Saved data entries:
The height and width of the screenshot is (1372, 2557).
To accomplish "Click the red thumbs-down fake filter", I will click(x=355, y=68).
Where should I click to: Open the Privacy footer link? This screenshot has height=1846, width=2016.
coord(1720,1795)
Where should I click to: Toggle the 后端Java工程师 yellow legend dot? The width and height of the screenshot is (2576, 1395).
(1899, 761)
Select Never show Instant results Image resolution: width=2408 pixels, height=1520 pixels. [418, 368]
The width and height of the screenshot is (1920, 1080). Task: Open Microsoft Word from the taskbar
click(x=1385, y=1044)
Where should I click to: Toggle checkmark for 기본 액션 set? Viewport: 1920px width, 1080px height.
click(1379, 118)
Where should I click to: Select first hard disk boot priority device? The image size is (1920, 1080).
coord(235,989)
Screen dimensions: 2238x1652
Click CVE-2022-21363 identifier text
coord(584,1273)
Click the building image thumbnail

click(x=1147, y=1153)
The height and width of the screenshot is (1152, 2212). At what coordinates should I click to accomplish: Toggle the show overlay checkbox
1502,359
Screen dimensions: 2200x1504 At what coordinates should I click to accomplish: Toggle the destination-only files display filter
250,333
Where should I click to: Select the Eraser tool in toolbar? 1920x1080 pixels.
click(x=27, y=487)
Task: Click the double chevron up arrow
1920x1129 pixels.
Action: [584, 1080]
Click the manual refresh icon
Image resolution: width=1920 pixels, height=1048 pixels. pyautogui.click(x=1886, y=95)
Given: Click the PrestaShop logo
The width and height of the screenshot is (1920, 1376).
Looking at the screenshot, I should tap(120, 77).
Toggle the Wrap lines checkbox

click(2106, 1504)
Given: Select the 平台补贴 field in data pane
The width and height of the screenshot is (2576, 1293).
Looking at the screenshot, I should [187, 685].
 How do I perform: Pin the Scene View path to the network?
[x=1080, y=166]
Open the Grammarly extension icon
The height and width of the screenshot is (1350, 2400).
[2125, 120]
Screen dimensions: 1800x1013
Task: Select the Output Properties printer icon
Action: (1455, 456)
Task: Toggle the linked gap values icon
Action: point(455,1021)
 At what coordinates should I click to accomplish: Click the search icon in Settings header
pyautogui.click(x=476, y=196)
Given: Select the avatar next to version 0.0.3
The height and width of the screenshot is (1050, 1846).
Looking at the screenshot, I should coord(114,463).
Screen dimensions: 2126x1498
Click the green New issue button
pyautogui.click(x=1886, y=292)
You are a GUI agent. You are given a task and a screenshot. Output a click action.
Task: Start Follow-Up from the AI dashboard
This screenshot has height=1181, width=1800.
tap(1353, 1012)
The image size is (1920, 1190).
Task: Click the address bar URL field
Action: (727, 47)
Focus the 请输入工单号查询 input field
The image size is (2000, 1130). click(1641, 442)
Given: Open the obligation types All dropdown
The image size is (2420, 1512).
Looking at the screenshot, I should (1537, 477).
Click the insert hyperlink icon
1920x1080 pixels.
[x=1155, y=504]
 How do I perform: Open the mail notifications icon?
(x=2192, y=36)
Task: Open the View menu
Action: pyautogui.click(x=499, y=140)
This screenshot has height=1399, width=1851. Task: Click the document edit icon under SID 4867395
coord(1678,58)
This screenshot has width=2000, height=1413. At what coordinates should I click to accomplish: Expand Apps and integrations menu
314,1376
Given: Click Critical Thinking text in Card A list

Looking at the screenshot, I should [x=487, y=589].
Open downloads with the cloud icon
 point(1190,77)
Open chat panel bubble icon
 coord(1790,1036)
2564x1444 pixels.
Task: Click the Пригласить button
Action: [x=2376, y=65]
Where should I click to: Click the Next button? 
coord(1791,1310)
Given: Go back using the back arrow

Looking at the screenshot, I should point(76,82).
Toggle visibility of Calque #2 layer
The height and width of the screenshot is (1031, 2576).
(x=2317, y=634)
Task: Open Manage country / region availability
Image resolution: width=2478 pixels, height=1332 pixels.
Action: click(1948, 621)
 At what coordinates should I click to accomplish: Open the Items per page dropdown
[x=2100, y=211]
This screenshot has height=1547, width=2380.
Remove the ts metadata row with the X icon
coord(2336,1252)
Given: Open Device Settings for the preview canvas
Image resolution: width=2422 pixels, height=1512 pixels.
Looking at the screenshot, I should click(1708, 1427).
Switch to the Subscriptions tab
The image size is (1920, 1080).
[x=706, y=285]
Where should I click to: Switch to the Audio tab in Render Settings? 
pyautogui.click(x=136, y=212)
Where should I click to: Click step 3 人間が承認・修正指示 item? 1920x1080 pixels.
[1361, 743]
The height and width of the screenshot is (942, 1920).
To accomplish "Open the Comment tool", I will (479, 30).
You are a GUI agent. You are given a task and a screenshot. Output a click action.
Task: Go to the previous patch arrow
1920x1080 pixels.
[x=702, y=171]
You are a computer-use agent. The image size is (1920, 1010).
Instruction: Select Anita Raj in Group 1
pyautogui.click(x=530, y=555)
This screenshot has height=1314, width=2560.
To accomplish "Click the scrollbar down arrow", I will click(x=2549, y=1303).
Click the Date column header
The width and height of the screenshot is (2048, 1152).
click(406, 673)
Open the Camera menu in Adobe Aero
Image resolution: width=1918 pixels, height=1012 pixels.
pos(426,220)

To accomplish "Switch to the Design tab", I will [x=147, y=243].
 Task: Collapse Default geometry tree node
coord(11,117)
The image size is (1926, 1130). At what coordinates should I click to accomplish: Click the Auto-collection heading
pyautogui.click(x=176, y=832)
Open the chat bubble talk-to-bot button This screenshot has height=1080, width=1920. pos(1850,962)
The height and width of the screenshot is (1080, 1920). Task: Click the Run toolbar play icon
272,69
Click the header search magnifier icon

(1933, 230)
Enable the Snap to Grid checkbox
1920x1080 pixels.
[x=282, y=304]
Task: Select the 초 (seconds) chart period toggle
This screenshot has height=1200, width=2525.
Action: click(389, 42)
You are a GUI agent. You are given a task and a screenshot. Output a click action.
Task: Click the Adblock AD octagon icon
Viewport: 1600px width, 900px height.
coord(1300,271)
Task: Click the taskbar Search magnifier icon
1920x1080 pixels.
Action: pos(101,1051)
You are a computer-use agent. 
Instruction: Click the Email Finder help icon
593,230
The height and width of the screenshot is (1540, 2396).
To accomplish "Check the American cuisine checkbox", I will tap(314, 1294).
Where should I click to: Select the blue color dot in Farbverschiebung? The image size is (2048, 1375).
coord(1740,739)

- [ASSIGNMENT]:
Retype the data. Keep every word as it stands.

- [THE ANSWER]:
The height and width of the screenshot is (1372, 2557).
To accomplish "Click the red thumbs-down fake filter", I will click(x=355, y=68).
Where should I click to: Open the Privacy footer link? This screenshot has height=1846, width=2016.
coord(1720,1795)
Where should I click to: Toggle the 后端Java工程师 yellow legend dot? The width and height of the screenshot is (2576, 1395).
(1899, 761)
Select Never show Instant results Image resolution: width=2408 pixels, height=1520 pixels. [418, 368]
The width and height of the screenshot is (1920, 1080). Task: Open Microsoft Word from the taskbar
click(x=1385, y=1044)
Where should I click to: Toggle checkmark for 기본 액션 set? Viewport: 1920px width, 1080px height.
click(1379, 118)
Where should I click to: Select first hard disk boot priority device? The image size is (1920, 1080).
coord(235,989)
Screen dimensions: 2238x1652
Click CVE-2022-21363 identifier text
coord(584,1273)
Click the building image thumbnail

click(x=1147, y=1153)
The height and width of the screenshot is (1152, 2212). At what coordinates should I click to accomplish: Toggle the show overlay checkbox
1502,359
Screen dimensions: 2200x1504 At what coordinates should I click to accomplish: Toggle the destination-only files display filter
250,333
Where should I click to: Select the Eraser tool in toolbar? 1920x1080 pixels.
click(x=27, y=487)
Task: Click the double chevron up arrow
1920x1129 pixels.
Action: [584, 1080]
Click the manual refresh icon
Image resolution: width=1920 pixels, height=1048 pixels. pyautogui.click(x=1886, y=95)
Given: Click the PrestaShop logo
The width and height of the screenshot is (1920, 1376).
Looking at the screenshot, I should tap(120, 77).
Toggle the Wrap lines checkbox

click(2106, 1504)
Given: Select the 平台补贴 field in data pane
The width and height of the screenshot is (2576, 1293).
Looking at the screenshot, I should [187, 685].
 How do I perform: Pin the Scene View path to the network?
[x=1080, y=166]
Open the Grammarly extension icon
The height and width of the screenshot is (1350, 2400).
[2125, 120]
Screen dimensions: 1800x1013
Task: Select the Output Properties printer icon
Action: (1455, 456)
Task: Toggle the linked gap values icon
Action: point(455,1021)
 At what coordinates should I click to accomplish: Click the search icon in Settings header
pyautogui.click(x=476, y=196)
Given: Select the avatar next to version 0.0.3
The height and width of the screenshot is (1050, 1846).
Looking at the screenshot, I should coord(114,463).
Screen dimensions: 2126x1498
Click the green New issue button
pyautogui.click(x=1886, y=292)
You are a GUI agent. You are given a task and a screenshot. Output a click action.
Task: Start Follow-Up from the AI dashboard
This screenshot has height=1181, width=1800.
tap(1353, 1012)
The image size is (1920, 1190).
Task: Click the address bar URL field
Action: (727, 47)
Focus the 请输入工单号查询 input field
The image size is (2000, 1130). click(1641, 442)
Given: Open the obligation types All dropdown
The image size is (2420, 1512).
Looking at the screenshot, I should (1537, 477).
Click the insert hyperlink icon
1920x1080 pixels.
[x=1155, y=504]
 How do I perform: Open the mail notifications icon?
(x=2192, y=36)
Task: Open the View menu
Action: pyautogui.click(x=499, y=140)
This screenshot has height=1399, width=1851. Task: Click the document edit icon under SID 4867395
coord(1678,58)
This screenshot has width=2000, height=1413. At what coordinates should I click to accomplish: Expand Apps and integrations menu
314,1376
Given: Click Critical Thinking text in Card A list

Looking at the screenshot, I should [x=487, y=589].
Open downloads with the cloud icon
 point(1190,77)
Open chat panel bubble icon
 coord(1790,1036)
2564x1444 pixels.
Task: Click the Пригласить button
Action: [x=2376, y=65]
Where should I click to: Click the Next button? 
coord(1791,1310)
Given: Go back using the back arrow

Looking at the screenshot, I should point(76,82).
Toggle visibility of Calque #2 layer
The height and width of the screenshot is (1031, 2576).
(x=2317, y=634)
Task: Open Manage country / region availability
Image resolution: width=2478 pixels, height=1332 pixels.
Action: click(1948, 621)
 At what coordinates should I click to accomplish: Open the Items per page dropdown
[x=2100, y=211]
This screenshot has height=1547, width=2380.
Remove the ts metadata row with the X icon
coord(2336,1252)
Given: Open Device Settings for the preview canvas
Image resolution: width=2422 pixels, height=1512 pixels.
Looking at the screenshot, I should click(1708, 1427).
Switch to the Subscriptions tab
The image size is (1920, 1080).
[x=706, y=285]
Where should I click to: Switch to the Audio tab in Render Settings? 
pyautogui.click(x=136, y=212)
Where should I click to: Click step 3 人間が承認・修正指示 item? 1920x1080 pixels.
[1361, 743]
The height and width of the screenshot is (942, 1920).
To accomplish "Open the Comment tool", I will (479, 30).
You are a GUI agent. You are given a task and a screenshot. Output a click action.
Task: Go to the previous patch arrow
1920x1080 pixels.
[x=702, y=171]
You are a computer-use agent. The image size is (1920, 1010).
Instruction: Select Anita Raj in Group 1
pyautogui.click(x=530, y=555)
This screenshot has height=1314, width=2560.
To accomplish "Click the scrollbar down arrow", I will click(x=2549, y=1303).
Click the Date column header
The width and height of the screenshot is (2048, 1152).
click(406, 673)
Open the Camera menu in Adobe Aero
Image resolution: width=1918 pixels, height=1012 pixels.
pos(426,220)

To accomplish "Switch to the Design tab", I will [x=147, y=243].
 Task: Collapse Default geometry tree node
coord(11,117)
The image size is (1926, 1130). At what coordinates should I click to accomplish: Click the Auto-collection heading
pyautogui.click(x=176, y=832)
Open the chat bubble talk-to-bot button This screenshot has height=1080, width=1920. pos(1850,962)
The height and width of the screenshot is (1080, 1920). Task: Click the Run toolbar play icon
272,69
Click the header search magnifier icon

(1933, 230)
Enable the Snap to Grid checkbox
1920x1080 pixels.
[x=282, y=304]
Task: Select the 초 (seconds) chart period toggle
This screenshot has height=1200, width=2525.
Action: click(389, 42)
You are a GUI agent. You are given a task and a screenshot. Output a click action.
Task: Click the Adblock AD octagon icon
Viewport: 1600px width, 900px height.
coord(1300,271)
Task: Click the taskbar Search magnifier icon
1920x1080 pixels.
Action: pos(101,1051)
You are a computer-use agent. 
Instruction: Click the Email Finder help icon
593,230
The height and width of the screenshot is (1540, 2396).
To accomplish "Check the American cuisine checkbox", I will tap(314, 1294).
Where should I click to: Select the blue color dot in Farbverschiebung? The image size is (2048, 1375).
coord(1740,739)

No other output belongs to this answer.